Data provided
- Opening Delimiter -

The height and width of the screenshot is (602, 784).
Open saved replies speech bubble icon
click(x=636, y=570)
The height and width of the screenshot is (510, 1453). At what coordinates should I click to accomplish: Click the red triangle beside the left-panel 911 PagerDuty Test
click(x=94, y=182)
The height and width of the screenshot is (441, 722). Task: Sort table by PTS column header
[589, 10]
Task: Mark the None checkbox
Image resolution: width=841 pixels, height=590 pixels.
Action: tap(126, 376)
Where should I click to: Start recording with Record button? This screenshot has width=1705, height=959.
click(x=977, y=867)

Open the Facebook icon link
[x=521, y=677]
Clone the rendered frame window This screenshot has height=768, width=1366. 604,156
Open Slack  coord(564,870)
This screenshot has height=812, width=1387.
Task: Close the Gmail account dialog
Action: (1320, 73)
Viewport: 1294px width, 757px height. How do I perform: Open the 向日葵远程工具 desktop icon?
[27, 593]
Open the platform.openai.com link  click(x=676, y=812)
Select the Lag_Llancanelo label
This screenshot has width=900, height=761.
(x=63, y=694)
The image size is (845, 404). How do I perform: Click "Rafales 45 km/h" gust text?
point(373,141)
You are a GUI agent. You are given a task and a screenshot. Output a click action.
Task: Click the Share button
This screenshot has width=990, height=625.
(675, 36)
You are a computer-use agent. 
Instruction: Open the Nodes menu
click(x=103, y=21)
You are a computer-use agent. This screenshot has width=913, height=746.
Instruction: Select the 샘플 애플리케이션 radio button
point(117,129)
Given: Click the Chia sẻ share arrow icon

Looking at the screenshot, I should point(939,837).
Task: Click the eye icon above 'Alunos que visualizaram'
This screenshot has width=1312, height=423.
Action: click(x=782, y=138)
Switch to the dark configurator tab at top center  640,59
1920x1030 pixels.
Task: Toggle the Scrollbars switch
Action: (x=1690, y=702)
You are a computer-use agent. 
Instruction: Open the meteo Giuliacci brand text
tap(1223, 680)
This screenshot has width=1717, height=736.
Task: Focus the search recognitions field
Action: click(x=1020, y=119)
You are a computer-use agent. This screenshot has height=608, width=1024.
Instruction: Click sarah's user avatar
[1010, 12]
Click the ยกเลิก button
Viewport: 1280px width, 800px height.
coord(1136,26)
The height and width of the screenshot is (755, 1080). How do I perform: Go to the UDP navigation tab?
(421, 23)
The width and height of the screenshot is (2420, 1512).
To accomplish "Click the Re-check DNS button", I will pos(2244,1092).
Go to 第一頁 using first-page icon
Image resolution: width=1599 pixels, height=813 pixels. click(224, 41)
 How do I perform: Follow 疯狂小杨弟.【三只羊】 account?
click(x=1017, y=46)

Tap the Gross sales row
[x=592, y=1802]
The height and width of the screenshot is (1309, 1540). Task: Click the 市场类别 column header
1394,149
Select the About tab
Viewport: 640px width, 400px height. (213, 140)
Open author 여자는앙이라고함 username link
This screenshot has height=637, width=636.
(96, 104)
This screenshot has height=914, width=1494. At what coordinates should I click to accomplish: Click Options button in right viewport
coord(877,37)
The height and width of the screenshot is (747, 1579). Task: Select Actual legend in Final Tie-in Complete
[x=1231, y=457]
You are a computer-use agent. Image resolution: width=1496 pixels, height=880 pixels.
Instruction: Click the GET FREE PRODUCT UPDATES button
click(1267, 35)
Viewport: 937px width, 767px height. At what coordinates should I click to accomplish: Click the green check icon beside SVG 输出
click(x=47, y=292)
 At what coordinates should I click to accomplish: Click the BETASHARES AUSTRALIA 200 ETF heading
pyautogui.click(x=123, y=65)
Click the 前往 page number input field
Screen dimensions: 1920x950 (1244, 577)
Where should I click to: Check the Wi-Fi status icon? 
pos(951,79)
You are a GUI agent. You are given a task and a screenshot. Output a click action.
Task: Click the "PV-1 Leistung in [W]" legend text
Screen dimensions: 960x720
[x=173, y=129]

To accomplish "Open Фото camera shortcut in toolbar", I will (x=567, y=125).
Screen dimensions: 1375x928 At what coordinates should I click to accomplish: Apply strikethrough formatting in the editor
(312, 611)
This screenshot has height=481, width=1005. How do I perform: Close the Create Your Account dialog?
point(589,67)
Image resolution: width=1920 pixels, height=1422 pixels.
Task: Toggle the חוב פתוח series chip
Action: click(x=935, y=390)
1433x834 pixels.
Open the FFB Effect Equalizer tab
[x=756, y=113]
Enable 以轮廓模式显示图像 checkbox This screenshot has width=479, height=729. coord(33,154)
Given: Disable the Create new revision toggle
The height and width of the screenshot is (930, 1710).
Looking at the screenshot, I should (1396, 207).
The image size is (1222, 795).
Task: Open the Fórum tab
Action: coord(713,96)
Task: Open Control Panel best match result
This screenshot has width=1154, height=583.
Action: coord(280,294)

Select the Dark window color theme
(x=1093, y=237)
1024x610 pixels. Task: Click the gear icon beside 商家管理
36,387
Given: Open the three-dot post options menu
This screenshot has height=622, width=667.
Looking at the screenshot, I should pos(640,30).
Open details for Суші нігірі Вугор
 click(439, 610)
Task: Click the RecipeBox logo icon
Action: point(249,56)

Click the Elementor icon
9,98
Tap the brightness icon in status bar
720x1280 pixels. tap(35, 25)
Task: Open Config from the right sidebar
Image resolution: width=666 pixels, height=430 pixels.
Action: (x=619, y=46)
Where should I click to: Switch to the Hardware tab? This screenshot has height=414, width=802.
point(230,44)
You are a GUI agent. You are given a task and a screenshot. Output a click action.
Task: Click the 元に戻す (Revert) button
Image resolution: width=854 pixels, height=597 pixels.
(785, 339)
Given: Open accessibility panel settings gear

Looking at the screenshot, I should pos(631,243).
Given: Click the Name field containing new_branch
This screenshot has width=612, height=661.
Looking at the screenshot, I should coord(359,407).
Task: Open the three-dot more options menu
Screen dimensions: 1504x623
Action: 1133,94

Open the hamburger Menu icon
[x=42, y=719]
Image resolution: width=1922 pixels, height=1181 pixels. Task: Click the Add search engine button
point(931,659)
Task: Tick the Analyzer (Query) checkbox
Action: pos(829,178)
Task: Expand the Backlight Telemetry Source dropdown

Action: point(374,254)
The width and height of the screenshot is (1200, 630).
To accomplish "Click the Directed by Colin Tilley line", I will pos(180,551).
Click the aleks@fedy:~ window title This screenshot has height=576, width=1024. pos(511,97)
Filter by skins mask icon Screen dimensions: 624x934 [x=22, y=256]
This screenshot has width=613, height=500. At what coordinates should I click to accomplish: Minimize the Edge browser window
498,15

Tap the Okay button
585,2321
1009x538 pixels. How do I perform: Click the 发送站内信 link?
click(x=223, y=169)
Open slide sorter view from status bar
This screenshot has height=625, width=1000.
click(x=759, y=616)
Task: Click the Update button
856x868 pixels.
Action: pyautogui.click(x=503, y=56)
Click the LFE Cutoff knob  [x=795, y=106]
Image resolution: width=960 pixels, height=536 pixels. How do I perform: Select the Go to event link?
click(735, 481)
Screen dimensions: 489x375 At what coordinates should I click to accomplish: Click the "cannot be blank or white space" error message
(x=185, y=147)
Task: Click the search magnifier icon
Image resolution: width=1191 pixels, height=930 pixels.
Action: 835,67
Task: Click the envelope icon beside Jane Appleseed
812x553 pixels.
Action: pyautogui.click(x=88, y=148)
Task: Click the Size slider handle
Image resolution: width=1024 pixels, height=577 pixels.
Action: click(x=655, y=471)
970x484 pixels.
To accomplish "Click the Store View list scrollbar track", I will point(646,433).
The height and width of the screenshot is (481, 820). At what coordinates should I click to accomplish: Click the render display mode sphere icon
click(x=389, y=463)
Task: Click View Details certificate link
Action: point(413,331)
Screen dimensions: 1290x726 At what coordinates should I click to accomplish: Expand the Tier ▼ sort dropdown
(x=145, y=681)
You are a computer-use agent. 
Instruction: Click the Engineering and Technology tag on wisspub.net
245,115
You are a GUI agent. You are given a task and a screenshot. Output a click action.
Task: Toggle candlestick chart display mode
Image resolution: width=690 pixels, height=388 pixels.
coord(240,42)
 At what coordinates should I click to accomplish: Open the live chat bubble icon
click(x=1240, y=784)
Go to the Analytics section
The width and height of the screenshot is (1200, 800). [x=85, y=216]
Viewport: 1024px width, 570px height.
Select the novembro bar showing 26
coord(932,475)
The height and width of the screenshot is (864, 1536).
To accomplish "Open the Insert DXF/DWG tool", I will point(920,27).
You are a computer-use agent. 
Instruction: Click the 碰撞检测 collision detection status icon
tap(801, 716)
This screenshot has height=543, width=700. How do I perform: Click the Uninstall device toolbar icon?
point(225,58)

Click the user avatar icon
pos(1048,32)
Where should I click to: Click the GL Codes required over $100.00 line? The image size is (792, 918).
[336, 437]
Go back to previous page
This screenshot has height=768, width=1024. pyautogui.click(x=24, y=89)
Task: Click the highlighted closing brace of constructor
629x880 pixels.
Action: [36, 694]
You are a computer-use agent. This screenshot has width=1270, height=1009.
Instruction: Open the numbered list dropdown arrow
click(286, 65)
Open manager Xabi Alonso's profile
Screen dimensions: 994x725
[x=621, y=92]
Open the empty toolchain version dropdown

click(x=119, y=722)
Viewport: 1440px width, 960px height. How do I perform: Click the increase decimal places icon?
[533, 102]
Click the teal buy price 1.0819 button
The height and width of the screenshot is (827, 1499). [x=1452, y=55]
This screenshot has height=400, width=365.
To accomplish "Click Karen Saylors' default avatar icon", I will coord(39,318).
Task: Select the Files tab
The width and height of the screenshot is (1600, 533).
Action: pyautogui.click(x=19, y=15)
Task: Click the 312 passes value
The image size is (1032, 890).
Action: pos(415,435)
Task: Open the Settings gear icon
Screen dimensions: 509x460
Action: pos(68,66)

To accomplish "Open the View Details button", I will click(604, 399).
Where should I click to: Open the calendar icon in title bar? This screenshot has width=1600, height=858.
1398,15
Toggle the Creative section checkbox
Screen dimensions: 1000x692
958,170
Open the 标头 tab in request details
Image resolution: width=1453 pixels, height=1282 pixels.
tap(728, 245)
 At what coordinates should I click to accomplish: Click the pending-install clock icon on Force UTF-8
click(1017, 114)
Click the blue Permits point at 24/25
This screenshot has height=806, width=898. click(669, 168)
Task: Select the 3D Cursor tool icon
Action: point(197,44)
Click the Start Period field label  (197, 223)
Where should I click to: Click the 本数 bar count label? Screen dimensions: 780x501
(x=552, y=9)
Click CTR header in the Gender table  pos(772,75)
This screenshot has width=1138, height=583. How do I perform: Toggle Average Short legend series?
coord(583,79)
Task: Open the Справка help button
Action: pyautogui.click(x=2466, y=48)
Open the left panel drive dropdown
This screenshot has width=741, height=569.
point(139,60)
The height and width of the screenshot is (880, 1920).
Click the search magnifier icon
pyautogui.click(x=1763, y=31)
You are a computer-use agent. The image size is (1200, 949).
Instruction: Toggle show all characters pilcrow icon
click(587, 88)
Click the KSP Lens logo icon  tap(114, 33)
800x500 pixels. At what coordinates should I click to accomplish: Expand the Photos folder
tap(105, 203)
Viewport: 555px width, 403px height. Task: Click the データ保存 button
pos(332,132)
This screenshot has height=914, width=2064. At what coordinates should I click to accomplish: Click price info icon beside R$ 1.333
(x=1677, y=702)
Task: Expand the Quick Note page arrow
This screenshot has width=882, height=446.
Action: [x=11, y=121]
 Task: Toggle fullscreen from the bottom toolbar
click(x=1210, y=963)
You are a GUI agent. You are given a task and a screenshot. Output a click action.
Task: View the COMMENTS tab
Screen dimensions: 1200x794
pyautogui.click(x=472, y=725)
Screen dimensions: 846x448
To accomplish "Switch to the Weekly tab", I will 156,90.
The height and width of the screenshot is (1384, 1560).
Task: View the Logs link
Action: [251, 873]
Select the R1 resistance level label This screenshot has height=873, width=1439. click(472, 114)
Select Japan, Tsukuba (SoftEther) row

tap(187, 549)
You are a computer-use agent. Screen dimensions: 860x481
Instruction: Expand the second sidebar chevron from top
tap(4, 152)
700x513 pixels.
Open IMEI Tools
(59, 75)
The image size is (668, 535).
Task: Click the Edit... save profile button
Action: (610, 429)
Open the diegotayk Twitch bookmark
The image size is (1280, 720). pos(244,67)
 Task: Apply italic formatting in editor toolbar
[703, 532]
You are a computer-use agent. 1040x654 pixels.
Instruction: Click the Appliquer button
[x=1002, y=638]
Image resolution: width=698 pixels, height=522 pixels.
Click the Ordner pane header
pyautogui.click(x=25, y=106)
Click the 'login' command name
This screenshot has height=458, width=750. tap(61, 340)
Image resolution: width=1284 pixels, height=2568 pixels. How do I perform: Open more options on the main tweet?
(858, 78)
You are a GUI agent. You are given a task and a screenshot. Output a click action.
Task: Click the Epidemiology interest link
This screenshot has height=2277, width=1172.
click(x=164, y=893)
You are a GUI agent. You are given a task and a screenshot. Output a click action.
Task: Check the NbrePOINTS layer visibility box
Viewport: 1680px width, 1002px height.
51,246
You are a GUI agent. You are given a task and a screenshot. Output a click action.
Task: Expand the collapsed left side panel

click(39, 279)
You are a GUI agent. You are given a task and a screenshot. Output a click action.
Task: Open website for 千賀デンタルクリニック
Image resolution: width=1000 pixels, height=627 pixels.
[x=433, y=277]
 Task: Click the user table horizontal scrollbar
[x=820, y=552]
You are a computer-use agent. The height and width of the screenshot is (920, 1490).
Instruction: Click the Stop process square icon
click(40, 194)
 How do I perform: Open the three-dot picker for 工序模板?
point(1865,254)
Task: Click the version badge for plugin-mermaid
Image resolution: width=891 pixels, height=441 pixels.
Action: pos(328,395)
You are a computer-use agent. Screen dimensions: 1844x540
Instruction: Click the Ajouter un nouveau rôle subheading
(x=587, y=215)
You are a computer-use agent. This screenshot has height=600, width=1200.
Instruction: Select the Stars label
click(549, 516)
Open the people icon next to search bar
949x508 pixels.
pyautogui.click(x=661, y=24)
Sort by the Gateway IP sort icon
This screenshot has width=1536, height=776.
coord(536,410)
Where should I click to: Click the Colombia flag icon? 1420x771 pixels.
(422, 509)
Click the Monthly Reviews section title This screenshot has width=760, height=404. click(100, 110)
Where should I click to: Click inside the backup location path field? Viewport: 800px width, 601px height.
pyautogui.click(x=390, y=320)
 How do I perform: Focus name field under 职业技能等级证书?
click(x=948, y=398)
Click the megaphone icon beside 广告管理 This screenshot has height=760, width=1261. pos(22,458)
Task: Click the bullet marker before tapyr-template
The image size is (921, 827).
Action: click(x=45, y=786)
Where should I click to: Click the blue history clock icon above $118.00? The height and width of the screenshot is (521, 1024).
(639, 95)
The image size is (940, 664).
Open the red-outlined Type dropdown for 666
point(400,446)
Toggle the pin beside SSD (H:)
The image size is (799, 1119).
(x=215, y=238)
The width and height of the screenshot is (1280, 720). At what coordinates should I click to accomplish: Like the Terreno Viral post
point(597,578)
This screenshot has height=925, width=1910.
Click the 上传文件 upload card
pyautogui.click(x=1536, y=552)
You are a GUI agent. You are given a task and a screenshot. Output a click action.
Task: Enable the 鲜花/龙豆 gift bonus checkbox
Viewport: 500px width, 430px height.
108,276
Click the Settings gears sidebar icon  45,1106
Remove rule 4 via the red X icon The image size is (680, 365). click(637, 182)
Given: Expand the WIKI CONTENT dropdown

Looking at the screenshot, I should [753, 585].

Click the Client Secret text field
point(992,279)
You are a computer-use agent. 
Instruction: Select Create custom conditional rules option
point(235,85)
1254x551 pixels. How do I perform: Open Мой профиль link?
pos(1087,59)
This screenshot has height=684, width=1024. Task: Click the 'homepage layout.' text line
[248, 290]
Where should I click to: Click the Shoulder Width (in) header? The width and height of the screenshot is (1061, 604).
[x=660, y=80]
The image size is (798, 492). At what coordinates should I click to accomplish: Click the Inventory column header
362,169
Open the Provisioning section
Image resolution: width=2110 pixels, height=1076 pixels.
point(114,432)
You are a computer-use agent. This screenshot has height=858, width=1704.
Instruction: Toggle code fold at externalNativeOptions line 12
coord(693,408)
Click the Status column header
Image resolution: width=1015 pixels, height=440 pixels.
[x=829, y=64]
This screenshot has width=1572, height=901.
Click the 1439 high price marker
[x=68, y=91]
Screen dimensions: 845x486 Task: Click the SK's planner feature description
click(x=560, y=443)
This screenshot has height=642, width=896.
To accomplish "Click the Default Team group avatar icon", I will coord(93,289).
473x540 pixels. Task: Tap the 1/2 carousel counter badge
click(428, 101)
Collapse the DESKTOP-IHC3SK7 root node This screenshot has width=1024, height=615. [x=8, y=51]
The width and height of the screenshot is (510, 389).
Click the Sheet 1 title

- Closing Delimiter -

Requirement
In the entries above, take the line containing "Screen dimensions: 845x486" and each later line through the last, and repeat them exactly. Output nothing else.

Your response
Screen dimensions: 845x486 Task: Click the SK's planner feature description
click(x=560, y=443)
This screenshot has height=642, width=896.
To accomplish "Click the Default Team group avatar icon", I will coord(93,289).
473x540 pixels. Task: Tap the 1/2 carousel counter badge
click(428, 101)
Collapse the DESKTOP-IHC3SK7 root node This screenshot has width=1024, height=615. [x=8, y=51]
The width and height of the screenshot is (510, 389).
Click the Sheet 1 title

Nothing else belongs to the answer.